Given information START

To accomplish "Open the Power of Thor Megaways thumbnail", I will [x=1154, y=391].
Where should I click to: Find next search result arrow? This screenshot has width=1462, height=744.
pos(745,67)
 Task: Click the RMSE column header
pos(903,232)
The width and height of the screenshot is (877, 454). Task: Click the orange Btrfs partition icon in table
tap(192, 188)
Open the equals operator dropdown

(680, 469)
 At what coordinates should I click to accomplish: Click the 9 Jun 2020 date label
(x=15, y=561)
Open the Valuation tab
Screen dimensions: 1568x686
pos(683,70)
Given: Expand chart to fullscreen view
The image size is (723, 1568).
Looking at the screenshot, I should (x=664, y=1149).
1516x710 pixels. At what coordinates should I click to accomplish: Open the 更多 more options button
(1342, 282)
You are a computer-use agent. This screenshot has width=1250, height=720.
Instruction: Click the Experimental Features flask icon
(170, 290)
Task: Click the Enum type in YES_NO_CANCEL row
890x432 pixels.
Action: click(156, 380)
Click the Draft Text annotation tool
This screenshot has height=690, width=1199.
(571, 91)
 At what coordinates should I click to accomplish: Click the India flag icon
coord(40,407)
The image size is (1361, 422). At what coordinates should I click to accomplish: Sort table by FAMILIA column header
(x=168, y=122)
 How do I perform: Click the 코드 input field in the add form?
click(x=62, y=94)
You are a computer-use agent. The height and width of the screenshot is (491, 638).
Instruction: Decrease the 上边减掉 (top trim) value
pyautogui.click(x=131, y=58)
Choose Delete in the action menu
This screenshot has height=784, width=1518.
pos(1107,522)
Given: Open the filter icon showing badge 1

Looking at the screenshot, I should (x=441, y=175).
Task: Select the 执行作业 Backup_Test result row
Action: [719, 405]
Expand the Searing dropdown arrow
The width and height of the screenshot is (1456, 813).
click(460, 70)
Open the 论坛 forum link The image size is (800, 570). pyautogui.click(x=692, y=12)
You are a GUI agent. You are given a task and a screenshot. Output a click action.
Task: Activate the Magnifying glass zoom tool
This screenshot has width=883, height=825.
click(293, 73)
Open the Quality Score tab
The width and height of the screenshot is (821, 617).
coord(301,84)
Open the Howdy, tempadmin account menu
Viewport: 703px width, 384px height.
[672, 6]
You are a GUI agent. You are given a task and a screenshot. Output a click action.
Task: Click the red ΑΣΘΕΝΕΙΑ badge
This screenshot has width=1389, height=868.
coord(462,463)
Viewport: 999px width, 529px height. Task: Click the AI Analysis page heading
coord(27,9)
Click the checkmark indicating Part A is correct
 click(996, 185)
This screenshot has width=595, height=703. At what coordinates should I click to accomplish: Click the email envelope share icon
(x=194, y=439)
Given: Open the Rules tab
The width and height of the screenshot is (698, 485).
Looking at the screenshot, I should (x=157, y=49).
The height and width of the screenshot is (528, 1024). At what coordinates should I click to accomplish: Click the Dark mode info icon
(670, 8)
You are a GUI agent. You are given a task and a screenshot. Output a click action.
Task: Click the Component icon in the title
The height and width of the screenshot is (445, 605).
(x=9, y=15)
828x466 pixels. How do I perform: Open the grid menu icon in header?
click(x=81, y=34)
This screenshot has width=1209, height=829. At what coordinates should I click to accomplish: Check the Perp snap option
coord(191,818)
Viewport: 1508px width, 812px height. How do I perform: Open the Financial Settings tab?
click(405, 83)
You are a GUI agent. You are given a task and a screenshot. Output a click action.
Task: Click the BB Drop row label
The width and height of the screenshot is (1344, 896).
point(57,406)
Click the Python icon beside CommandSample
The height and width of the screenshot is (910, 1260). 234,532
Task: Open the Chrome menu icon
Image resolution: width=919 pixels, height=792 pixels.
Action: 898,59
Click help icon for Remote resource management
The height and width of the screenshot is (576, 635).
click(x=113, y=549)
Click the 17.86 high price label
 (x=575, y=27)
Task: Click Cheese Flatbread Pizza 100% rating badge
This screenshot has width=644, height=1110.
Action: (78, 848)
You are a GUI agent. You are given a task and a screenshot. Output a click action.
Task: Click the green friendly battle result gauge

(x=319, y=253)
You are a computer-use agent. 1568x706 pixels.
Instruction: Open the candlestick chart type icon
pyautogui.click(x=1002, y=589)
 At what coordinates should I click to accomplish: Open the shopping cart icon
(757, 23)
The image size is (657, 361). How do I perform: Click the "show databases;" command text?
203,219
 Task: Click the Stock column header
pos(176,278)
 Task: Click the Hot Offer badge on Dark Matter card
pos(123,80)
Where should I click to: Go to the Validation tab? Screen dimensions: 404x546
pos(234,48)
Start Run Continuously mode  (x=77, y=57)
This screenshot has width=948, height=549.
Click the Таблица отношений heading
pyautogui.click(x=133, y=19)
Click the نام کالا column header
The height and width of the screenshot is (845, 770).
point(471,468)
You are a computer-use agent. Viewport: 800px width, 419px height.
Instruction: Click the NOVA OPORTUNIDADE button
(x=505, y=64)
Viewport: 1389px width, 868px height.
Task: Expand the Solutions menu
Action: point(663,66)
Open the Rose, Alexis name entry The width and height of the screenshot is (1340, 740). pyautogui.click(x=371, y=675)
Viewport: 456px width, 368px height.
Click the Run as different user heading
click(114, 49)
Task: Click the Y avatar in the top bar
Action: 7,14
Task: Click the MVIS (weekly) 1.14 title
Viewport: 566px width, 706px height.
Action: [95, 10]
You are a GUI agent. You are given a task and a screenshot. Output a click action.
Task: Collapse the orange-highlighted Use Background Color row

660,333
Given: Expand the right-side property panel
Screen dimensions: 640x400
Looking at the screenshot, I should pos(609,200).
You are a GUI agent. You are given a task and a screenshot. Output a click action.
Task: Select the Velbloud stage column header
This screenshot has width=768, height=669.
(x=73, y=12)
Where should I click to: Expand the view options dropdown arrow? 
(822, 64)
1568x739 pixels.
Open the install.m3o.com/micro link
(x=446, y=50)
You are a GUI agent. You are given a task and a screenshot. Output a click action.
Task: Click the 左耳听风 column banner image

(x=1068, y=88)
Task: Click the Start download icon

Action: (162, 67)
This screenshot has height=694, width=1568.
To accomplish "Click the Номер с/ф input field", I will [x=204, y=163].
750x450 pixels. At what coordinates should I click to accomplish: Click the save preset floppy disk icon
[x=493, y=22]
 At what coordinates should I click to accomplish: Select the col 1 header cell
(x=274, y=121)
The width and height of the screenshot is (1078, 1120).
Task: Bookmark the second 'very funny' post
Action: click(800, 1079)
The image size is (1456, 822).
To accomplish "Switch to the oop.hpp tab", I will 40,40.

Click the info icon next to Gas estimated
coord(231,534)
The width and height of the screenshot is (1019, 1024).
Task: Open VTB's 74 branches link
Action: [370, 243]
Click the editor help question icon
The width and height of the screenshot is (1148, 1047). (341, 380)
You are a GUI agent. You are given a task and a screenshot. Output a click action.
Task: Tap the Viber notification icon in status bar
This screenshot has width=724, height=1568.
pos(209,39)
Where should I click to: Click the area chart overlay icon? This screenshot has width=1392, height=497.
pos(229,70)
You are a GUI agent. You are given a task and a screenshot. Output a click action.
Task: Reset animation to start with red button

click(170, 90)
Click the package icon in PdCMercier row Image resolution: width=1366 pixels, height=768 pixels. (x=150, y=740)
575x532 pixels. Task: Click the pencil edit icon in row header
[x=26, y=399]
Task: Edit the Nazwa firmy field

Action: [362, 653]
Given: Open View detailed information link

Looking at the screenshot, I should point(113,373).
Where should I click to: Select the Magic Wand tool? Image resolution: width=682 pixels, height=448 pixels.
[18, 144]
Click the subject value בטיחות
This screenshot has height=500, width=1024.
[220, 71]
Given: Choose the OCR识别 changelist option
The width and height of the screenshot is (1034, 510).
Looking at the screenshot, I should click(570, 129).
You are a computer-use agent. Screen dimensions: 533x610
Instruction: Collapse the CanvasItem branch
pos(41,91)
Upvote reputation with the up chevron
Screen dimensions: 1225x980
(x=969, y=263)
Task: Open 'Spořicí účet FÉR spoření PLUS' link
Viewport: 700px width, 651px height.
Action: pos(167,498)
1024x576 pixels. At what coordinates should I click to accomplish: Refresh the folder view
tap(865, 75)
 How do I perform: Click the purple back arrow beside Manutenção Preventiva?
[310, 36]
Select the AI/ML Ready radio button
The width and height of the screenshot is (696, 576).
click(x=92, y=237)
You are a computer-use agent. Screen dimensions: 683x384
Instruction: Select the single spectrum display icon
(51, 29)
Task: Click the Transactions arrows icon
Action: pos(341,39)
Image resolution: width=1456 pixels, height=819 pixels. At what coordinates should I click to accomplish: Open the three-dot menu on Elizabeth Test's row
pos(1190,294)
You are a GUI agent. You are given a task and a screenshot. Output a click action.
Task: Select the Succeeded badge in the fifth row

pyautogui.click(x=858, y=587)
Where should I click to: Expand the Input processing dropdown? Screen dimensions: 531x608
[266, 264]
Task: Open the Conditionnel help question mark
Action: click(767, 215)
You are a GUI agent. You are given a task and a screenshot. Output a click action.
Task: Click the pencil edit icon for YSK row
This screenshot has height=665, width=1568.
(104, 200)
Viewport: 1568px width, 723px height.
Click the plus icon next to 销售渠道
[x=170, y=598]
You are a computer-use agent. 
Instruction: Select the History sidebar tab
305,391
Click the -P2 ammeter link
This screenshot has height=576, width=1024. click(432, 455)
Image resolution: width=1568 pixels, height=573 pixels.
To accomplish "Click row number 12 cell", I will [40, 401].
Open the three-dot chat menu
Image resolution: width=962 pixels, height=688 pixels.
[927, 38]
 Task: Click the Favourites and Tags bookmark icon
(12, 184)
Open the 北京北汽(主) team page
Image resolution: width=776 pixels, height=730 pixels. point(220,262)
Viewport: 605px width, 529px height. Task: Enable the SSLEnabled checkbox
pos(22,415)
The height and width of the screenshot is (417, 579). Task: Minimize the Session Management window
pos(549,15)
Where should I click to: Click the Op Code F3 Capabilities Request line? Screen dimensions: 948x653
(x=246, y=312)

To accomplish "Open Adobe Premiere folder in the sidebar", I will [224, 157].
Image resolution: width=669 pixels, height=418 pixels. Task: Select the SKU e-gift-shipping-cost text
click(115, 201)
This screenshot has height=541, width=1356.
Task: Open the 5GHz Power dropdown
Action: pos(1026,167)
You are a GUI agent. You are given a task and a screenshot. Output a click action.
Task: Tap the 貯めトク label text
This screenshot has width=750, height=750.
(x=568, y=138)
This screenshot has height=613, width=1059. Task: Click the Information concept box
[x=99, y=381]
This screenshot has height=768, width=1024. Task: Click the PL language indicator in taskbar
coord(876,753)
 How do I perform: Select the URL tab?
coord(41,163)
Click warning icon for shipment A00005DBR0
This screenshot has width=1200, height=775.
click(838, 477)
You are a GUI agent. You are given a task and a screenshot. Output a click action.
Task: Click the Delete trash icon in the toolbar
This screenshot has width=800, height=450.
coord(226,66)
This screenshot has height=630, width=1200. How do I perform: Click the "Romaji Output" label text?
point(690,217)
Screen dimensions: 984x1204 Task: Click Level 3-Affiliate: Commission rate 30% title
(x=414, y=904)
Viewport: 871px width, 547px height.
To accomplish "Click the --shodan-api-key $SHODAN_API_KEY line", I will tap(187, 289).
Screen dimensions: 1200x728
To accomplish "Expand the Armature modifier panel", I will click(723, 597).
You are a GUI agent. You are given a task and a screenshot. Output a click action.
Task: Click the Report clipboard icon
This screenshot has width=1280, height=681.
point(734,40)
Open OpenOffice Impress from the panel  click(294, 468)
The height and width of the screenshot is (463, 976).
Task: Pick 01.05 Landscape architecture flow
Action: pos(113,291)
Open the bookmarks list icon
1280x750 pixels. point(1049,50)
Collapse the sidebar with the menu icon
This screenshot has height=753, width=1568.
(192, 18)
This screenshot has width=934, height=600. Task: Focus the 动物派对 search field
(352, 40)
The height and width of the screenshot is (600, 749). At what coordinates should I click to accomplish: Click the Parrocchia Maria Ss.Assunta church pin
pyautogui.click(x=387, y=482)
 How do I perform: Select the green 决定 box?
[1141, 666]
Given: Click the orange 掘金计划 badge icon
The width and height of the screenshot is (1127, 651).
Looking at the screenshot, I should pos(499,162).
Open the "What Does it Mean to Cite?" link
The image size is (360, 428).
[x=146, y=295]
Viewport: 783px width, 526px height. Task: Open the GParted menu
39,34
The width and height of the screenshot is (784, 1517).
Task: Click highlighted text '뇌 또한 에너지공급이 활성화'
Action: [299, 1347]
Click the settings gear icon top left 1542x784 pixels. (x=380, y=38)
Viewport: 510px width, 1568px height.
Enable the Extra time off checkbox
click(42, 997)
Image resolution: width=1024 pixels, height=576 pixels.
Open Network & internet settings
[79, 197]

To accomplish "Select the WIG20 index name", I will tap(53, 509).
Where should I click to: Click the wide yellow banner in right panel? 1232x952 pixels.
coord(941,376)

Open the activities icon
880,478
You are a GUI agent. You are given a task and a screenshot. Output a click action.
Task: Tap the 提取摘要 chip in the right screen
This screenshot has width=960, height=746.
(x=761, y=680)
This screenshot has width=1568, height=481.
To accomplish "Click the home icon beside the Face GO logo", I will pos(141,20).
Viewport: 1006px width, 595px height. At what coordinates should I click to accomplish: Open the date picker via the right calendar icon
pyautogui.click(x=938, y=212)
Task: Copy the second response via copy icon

Given information END

▸ **Exercise instructions**:
How many of the lines above include the string "computer"? Only the number should be written.

▸ **Response to this task**:
7